=== DATA LISTING ===

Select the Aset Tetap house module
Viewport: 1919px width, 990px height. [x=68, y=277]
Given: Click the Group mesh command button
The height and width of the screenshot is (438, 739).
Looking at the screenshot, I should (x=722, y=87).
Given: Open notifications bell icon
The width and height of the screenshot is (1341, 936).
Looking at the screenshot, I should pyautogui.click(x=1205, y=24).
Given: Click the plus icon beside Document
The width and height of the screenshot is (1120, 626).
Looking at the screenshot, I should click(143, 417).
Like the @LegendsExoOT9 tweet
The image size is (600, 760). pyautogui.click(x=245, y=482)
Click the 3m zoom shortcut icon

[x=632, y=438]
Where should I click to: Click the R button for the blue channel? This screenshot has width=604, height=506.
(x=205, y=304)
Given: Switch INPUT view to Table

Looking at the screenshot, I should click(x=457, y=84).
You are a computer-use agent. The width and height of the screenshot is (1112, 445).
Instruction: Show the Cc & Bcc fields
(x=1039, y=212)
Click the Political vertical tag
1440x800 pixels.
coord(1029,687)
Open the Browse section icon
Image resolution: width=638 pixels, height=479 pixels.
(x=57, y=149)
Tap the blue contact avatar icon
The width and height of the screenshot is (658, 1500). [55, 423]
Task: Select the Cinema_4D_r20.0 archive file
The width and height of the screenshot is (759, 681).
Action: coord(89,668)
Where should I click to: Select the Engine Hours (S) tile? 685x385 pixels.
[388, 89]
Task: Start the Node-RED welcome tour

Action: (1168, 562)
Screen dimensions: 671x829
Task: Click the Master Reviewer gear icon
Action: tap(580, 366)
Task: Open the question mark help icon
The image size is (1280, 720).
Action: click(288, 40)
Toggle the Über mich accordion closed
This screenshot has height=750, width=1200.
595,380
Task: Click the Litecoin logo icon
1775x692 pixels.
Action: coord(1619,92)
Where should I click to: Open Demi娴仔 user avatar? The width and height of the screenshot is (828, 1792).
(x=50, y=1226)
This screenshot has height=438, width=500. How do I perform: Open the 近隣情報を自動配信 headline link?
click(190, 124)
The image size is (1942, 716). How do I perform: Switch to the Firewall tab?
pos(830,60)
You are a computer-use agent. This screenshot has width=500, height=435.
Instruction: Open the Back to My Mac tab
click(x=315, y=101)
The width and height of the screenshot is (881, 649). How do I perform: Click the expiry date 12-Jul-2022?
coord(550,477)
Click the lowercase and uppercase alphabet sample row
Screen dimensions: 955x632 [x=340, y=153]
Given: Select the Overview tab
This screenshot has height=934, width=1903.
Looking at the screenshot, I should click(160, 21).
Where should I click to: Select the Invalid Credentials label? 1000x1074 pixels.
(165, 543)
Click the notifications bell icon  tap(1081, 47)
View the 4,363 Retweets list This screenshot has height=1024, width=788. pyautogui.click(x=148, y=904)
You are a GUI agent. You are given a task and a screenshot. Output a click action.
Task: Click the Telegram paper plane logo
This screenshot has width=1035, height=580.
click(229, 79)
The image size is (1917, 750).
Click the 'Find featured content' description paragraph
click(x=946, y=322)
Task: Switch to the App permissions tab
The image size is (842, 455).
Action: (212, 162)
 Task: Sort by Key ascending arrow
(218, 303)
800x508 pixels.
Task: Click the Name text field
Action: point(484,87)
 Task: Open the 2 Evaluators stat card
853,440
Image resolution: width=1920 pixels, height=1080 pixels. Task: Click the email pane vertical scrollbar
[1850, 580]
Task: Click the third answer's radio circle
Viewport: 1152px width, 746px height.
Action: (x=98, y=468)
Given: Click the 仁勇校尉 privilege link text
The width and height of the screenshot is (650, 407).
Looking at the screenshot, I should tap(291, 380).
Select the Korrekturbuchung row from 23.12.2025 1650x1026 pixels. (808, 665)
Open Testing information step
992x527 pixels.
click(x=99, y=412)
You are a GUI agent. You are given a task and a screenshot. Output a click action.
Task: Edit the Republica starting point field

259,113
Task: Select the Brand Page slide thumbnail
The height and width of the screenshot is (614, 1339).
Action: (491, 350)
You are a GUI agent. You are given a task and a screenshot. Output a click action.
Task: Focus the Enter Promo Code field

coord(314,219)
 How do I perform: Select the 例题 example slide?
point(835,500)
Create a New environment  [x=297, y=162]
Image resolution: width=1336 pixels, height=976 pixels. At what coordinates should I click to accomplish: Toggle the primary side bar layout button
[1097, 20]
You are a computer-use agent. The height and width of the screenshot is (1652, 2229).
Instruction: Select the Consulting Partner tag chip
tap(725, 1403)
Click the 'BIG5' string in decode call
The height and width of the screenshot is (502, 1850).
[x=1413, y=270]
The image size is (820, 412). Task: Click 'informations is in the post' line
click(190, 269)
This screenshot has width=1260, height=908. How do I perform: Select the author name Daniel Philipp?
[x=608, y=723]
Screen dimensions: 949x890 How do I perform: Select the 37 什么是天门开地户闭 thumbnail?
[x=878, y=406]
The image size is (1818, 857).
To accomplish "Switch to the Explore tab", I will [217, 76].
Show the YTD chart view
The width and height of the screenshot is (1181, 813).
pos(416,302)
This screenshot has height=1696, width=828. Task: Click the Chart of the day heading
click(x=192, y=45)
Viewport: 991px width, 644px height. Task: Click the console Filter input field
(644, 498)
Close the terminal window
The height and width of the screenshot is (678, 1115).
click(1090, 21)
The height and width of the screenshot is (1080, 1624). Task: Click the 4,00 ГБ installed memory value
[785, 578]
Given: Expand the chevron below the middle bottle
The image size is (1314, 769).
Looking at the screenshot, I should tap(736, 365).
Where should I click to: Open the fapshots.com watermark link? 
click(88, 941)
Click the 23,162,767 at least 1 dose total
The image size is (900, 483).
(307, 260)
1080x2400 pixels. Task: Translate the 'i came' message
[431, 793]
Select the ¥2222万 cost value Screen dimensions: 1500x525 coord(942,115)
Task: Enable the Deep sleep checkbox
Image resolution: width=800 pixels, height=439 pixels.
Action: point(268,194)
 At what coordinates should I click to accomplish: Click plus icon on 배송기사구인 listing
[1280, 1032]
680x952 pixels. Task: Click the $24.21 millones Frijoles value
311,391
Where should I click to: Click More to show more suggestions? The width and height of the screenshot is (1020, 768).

===

**EXERCISE REQUIREMENTS**.
When you reach the line holding "Given: Switch INPUT view to Table" in the records above, begin reproducing exactly, stop after the line holding "You are a computer-use agent. The width", and output nothing else.

**THE ANSWER**.
Given: Switch INPUT view to Table

Looking at the screenshot, I should click(x=457, y=84).
You are a computer-use agent. The width and height of the screenshot is (1112, 445).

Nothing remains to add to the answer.